Sunday, February 15, 2004

Flâneur
Remembering my peripatetic post of the other day, I remembered I'd also bookmarked a site called Flâneur, so went and visited it to find that there's a poem set in Belfast there. Here it is. (The site, by the way, also has an excellent selection of photos in the 'artwork' category.)

Been looking at stuff about the Moulin Rouge, because last night at Josh's place we watched the eponymous film straight through (after watching The Good Girl beforehand, so it was a late night) and it piqued my interest. Firstly, I found a Toulouse-Lautrec poster for the club.
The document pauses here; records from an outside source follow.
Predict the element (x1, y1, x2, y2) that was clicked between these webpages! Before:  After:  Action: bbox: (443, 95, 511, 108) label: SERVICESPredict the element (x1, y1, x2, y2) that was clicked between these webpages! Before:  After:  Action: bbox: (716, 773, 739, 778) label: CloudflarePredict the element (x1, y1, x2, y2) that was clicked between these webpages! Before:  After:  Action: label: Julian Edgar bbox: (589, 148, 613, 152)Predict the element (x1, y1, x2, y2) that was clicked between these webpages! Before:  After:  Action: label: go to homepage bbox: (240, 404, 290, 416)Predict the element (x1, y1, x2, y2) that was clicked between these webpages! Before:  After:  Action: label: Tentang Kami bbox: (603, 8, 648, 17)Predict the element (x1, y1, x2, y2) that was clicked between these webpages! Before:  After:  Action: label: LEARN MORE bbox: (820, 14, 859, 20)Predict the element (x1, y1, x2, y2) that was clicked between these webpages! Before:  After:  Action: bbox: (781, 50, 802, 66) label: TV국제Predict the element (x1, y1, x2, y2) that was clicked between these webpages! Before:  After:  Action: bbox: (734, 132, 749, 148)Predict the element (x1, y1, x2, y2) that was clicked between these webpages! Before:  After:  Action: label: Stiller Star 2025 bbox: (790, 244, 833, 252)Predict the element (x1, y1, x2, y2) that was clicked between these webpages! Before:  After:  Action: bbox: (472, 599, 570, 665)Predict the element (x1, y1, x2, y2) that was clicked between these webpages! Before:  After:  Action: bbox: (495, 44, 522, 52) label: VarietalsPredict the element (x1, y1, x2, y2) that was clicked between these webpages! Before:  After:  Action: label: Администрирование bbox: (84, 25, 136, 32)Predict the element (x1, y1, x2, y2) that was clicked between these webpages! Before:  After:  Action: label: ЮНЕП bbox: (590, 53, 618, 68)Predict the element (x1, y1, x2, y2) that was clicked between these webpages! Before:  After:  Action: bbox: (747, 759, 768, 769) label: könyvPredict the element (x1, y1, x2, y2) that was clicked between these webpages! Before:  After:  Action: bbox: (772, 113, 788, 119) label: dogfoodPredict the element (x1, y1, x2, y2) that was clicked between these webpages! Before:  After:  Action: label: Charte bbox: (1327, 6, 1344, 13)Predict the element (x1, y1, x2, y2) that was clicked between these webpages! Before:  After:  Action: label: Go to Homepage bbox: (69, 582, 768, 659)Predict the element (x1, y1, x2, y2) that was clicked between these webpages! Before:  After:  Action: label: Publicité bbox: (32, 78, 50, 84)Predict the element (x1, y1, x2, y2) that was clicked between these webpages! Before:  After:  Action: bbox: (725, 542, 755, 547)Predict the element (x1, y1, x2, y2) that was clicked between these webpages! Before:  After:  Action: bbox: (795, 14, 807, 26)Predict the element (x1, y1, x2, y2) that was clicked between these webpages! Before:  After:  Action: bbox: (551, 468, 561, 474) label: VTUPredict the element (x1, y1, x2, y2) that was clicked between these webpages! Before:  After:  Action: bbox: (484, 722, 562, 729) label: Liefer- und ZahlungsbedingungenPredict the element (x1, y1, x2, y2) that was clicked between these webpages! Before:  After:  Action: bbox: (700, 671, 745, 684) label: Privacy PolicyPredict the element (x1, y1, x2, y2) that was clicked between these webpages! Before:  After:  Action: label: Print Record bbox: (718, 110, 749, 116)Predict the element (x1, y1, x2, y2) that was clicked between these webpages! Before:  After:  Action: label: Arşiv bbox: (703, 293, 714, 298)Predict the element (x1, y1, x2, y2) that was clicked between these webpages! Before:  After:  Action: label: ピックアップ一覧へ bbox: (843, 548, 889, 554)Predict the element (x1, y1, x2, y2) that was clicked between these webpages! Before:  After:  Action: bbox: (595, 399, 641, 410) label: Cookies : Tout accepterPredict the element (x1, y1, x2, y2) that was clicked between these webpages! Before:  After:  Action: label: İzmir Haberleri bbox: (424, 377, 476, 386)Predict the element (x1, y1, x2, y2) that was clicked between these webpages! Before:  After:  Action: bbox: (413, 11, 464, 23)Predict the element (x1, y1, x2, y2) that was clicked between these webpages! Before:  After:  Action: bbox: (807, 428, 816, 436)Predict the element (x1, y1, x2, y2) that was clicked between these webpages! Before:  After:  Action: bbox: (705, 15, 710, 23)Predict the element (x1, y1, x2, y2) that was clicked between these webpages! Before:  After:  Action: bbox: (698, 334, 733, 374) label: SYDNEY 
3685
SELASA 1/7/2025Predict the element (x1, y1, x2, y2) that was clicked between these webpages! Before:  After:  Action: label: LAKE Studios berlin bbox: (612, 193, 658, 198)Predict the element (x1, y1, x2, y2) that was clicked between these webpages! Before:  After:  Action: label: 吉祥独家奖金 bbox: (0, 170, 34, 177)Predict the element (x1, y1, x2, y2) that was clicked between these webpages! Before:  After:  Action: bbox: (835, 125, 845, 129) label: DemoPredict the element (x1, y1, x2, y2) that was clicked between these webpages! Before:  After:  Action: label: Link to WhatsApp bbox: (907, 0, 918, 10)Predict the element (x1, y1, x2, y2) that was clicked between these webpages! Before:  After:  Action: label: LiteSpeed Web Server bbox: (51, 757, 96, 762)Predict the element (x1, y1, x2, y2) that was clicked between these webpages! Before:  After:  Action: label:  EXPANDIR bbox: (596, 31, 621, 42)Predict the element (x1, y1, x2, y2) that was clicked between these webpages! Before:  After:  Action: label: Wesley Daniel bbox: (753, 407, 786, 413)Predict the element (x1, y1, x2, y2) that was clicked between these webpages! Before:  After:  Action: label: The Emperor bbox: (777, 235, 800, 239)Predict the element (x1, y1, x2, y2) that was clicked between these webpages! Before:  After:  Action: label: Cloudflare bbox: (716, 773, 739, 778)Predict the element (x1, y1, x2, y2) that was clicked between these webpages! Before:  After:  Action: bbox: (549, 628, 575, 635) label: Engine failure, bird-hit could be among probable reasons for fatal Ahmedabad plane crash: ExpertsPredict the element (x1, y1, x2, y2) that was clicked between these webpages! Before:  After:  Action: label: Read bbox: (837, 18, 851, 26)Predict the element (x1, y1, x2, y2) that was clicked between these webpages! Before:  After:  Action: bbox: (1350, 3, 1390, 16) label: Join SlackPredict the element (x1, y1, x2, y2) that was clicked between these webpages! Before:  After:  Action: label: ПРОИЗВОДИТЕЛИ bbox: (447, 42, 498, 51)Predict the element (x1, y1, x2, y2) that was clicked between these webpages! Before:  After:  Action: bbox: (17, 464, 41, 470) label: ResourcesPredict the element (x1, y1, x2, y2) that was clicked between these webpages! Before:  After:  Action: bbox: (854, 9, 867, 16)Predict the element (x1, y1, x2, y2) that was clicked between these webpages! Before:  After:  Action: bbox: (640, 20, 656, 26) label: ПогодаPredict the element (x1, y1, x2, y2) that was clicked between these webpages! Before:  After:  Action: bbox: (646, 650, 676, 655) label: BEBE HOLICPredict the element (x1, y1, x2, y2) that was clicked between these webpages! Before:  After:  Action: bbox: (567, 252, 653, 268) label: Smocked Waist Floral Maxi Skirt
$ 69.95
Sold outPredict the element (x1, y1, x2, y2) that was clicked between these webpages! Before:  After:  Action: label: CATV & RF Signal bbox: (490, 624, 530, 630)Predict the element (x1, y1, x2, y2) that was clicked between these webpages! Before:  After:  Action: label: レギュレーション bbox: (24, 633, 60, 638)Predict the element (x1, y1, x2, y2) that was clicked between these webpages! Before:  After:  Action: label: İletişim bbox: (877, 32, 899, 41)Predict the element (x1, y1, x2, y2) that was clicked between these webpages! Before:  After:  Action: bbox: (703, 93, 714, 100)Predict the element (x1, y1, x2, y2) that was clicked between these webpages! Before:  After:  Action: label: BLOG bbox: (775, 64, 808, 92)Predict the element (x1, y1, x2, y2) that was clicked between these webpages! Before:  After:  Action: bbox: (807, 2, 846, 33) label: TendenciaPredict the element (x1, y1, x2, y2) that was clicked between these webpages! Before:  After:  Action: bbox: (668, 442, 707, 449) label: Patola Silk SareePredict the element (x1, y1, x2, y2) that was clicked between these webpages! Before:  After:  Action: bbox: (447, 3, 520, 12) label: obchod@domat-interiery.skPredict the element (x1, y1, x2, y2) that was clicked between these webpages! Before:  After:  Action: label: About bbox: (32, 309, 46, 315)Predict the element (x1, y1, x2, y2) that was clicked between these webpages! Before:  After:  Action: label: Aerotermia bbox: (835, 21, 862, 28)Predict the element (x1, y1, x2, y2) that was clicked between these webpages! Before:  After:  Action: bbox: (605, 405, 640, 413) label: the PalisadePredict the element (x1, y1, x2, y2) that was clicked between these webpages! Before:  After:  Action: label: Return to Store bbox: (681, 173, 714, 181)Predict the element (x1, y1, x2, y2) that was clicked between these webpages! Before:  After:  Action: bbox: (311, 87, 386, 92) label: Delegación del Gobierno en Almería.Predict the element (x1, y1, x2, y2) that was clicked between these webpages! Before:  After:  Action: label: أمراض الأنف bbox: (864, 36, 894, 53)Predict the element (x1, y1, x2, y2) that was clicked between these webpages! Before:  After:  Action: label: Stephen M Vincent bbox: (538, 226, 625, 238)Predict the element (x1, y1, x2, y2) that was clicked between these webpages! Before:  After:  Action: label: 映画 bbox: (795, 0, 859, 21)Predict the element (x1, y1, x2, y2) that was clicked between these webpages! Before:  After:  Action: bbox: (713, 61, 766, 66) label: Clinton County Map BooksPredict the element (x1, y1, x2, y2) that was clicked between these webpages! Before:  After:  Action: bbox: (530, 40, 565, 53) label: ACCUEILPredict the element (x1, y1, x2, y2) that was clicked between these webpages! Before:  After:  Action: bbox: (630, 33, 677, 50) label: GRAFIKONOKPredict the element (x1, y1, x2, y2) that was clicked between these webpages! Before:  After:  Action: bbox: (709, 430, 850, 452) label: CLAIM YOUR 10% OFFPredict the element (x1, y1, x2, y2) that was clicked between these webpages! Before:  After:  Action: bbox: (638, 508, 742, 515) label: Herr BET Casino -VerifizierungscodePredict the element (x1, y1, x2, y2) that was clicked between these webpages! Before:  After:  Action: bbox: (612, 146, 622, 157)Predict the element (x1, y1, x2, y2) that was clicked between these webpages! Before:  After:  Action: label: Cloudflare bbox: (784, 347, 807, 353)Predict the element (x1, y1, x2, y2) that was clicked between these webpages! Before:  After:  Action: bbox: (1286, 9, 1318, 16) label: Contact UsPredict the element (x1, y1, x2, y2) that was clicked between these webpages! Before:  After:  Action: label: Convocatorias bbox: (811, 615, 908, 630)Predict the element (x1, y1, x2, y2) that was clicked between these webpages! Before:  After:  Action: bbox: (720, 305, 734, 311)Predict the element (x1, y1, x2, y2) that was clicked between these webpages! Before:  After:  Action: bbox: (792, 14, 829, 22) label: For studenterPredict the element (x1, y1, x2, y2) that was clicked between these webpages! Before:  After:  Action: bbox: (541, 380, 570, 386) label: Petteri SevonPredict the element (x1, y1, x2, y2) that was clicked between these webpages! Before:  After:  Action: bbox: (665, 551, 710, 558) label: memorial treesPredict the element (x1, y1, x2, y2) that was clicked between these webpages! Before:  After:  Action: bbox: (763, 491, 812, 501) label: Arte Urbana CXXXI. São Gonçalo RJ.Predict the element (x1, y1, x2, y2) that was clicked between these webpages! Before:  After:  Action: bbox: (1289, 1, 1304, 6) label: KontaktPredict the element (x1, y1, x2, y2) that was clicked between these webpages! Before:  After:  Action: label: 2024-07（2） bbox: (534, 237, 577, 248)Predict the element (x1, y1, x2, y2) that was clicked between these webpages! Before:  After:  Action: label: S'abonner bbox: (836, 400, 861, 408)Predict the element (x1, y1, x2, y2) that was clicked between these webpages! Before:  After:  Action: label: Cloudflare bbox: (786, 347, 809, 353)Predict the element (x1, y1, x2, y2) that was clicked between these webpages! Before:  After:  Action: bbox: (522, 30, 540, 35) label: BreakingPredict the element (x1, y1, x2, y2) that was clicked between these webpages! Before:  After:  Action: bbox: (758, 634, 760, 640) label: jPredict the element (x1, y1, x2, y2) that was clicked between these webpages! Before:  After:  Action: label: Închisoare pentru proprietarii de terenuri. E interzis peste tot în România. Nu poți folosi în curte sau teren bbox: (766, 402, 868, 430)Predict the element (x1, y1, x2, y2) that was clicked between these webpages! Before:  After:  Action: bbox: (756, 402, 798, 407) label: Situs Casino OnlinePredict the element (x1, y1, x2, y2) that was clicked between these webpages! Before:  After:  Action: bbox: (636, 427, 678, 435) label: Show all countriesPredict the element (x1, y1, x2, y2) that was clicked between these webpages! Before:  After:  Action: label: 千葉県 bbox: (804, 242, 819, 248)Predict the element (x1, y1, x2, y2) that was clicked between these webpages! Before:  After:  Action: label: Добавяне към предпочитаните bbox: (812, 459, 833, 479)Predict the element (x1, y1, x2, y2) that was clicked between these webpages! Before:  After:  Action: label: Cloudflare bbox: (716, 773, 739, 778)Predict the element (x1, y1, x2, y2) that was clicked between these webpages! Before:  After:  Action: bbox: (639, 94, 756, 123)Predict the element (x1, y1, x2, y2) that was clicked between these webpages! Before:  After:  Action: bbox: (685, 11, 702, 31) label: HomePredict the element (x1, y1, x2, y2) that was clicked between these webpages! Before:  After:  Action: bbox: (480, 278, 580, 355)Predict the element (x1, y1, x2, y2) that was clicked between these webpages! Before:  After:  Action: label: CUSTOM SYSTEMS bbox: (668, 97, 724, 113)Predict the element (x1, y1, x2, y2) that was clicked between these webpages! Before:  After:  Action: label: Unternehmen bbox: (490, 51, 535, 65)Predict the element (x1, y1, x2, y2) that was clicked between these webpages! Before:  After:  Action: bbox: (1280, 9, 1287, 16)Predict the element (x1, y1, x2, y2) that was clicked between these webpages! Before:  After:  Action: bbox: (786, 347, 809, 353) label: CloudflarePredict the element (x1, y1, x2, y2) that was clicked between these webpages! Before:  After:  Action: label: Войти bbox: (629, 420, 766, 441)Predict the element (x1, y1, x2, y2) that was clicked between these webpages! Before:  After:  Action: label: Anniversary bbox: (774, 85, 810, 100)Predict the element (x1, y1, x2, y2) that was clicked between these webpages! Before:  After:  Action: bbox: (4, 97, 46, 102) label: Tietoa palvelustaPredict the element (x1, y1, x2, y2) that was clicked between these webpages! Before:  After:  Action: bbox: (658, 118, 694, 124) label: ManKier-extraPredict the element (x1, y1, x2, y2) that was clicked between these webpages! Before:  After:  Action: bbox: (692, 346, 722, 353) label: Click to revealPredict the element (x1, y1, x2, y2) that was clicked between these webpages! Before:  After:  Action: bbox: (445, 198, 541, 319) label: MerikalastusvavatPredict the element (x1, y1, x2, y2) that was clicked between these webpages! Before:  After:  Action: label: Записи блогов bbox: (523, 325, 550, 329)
The poster bills a woman called 'La Goulue' (in english, glutton) who was one of the club's stars and who was known for draining glass after glass, hence her nickname.

Toulouse-Lautrec really was a midget as he's portrayed in the film, and drank absinthe like a fish to fit into the bohemian life of Montmartre, as well as to cope with the hurt of people making fun of him because of his stature. He made lithographs, prints, and paintings of the nightlife, exemplified by his work for the Moulin Rouge. His actual portraits of people could be disarmingly frank, as this one of La Goulue shows. In the posters she's a dignified beauty; in the portrait she's a squinting woman who looks a bit too much up her own arse for comfort.